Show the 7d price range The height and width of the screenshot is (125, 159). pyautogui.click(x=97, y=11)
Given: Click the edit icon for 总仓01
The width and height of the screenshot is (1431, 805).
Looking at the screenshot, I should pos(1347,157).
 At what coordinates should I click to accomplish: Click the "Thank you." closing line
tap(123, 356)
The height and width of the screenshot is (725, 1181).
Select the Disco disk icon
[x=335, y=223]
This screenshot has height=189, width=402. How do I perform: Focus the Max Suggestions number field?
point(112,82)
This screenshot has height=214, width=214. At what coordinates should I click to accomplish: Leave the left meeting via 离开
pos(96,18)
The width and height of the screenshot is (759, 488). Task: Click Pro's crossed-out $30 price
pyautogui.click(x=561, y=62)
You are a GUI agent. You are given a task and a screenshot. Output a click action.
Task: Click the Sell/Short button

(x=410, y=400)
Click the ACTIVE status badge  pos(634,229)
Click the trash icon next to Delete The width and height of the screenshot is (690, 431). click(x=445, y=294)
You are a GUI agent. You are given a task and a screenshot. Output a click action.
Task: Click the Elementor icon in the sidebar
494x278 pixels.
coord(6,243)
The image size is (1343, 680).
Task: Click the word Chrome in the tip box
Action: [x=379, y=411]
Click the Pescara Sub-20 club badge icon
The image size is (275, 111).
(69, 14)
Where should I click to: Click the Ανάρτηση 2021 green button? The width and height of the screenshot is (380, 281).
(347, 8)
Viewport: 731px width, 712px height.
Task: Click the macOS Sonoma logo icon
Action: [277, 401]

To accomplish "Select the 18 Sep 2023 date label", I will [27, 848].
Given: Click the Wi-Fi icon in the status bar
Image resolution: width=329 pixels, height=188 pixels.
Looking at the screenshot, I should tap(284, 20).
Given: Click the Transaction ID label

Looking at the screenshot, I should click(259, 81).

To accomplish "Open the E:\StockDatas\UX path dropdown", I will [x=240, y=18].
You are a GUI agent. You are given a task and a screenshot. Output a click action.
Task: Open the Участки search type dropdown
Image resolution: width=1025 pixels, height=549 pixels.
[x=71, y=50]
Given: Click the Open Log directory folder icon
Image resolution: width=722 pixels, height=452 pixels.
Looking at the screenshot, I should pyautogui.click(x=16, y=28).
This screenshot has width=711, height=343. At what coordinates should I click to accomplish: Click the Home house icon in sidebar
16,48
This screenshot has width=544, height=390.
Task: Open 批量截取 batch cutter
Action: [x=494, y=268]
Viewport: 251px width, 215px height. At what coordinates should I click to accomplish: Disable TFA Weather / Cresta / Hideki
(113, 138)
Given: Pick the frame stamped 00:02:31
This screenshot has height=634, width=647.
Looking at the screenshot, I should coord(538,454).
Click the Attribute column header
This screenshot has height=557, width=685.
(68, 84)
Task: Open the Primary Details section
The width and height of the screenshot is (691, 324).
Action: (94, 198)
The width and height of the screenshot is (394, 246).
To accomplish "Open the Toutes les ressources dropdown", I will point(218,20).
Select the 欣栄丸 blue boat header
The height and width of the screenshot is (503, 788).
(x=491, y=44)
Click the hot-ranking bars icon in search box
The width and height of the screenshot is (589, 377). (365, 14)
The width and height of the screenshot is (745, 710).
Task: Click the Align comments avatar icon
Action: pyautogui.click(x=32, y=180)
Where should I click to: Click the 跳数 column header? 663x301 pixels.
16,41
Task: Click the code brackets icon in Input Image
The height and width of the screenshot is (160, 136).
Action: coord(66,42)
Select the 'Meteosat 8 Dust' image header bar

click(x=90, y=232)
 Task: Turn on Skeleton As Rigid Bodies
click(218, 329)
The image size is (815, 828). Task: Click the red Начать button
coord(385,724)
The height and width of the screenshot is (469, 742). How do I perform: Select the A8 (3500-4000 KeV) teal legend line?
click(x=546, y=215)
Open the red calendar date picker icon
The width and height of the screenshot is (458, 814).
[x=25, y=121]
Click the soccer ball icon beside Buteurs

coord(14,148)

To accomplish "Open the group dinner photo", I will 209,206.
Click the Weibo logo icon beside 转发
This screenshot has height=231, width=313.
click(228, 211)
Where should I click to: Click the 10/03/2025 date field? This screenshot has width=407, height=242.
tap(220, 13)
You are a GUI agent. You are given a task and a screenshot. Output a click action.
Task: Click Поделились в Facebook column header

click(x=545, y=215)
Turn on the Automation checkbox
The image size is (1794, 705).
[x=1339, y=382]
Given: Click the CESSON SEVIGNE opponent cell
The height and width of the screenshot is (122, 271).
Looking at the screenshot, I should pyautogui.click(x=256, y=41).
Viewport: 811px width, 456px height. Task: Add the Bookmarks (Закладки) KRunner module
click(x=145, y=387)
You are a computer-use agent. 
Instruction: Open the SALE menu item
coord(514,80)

--

Copy every entry exactly; no part may be left out.

Show the 7d price range The height and width of the screenshot is (125, 159). pyautogui.click(x=97, y=11)
Given: Click the edit icon for 总仓01
The width and height of the screenshot is (1431, 805).
Looking at the screenshot, I should pos(1347,157).
 At what coordinates should I click to accomplish: Click the "Thank you." closing line
tap(123, 356)
The height and width of the screenshot is (725, 1181).
Select the Disco disk icon
[x=335, y=223]
This screenshot has height=189, width=402. How do I perform: Focus the Max Suggestions number field?
point(112,82)
This screenshot has height=214, width=214. At what coordinates should I click to accomplish: Leave the left meeting via 离开
pos(96,18)
The width and height of the screenshot is (759, 488). Task: Click Pro's crossed-out $30 price
pyautogui.click(x=561, y=62)
You are a GUI agent. You are given a task and a screenshot. Output a click action.
Task: Click the Sell/Short button

(x=410, y=400)
Click the ACTIVE status badge  pos(634,229)
Click the trash icon next to Delete The width and height of the screenshot is (690, 431). click(x=445, y=294)
You are a GUI agent. You are given a task and a screenshot. Output a click action.
Task: Click the Elementor icon in the sidebar
494x278 pixels.
coord(6,243)
The image size is (1343, 680).
Task: Click the word Chrome in the tip box
Action: [x=379, y=411]
Click the Pescara Sub-20 club badge icon
The image size is (275, 111).
(69, 14)
Where should I click to: Click the Ανάρτηση 2021 green button? The width and height of the screenshot is (380, 281).
(347, 8)
Viewport: 731px width, 712px height.
Task: Click the macOS Sonoma logo icon
Action: [277, 401]

To accomplish "Select the 18 Sep 2023 date label", I will [27, 848].
Given: Click the Wi-Fi icon in the status bar
Image resolution: width=329 pixels, height=188 pixels.
Looking at the screenshot, I should tap(284, 20).
Given: Click the Transaction ID label

Looking at the screenshot, I should click(259, 81).

To accomplish "Open the E:\StockDatas\UX path dropdown", I will [x=240, y=18].
You are a GUI agent. You are given a task and a screenshot. Output a click action.
Task: Open the Участки search type dropdown
Image resolution: width=1025 pixels, height=549 pixels.
[x=71, y=50]
Given: Click the Open Log directory folder icon
Image resolution: width=722 pixels, height=452 pixels.
Looking at the screenshot, I should pyautogui.click(x=16, y=28).
This screenshot has width=711, height=343. At what coordinates should I click to accomplish: Click the Home house icon in sidebar
16,48
This screenshot has width=544, height=390.
Task: Open 批量截取 batch cutter
Action: [x=494, y=268]
Viewport: 251px width, 215px height. At what coordinates should I click to accomplish: Disable TFA Weather / Cresta / Hideki
(113, 138)
Given: Pick the frame stamped 00:02:31
This screenshot has height=634, width=647.
Looking at the screenshot, I should coord(538,454).
Click the Attribute column header
This screenshot has height=557, width=685.
(68, 84)
Task: Open the Primary Details section
The width and height of the screenshot is (691, 324).
Action: (94, 198)
The width and height of the screenshot is (394, 246).
To accomplish "Open the Toutes les ressources dropdown", I will point(218,20).
Select the 欣栄丸 blue boat header
The height and width of the screenshot is (503, 788).
(x=491, y=44)
Click the hot-ranking bars icon in search box
The width and height of the screenshot is (589, 377). (365, 14)
The width and height of the screenshot is (745, 710).
Task: Click the Align comments avatar icon
Action: pyautogui.click(x=32, y=180)
Where should I click to: Click the 跳数 column header? 663x301 pixels.
16,41
Task: Click the code brackets icon in Input Image
The height and width of the screenshot is (160, 136).
Action: coord(66,42)
Select the 'Meteosat 8 Dust' image header bar

click(x=90, y=232)
 Task: Turn on Skeleton As Rigid Bodies
click(218, 329)
The image size is (815, 828). Task: Click the red Начать button
coord(385,724)
The height and width of the screenshot is (469, 742). How do I perform: Select the A8 (3500-4000 KeV) teal legend line?
click(x=546, y=215)
Open the red calendar date picker icon
The width and height of the screenshot is (458, 814).
[x=25, y=121]
Click the soccer ball icon beside Buteurs

coord(14,148)

To accomplish "Open the group dinner photo", I will 209,206.
Click the Weibo logo icon beside 转发
This screenshot has height=231, width=313.
click(228, 211)
Where should I click to: Click the 10/03/2025 date field? This screenshot has width=407, height=242.
tap(220, 13)
You are a GUI agent. You are given a task and a screenshot. Output a click action.
Task: Click Поделились в Facebook column header

click(x=545, y=215)
Turn on the Automation checkbox
The image size is (1794, 705).
[x=1339, y=382]
Given: Click the CESSON SEVIGNE opponent cell
The height and width of the screenshot is (122, 271).
Looking at the screenshot, I should pyautogui.click(x=256, y=41).
Viewport: 811px width, 456px height. Task: Add the Bookmarks (Закладки) KRunner module
click(x=145, y=387)
You are a computer-use agent. 
Instruction: Open the SALE menu item
coord(514,80)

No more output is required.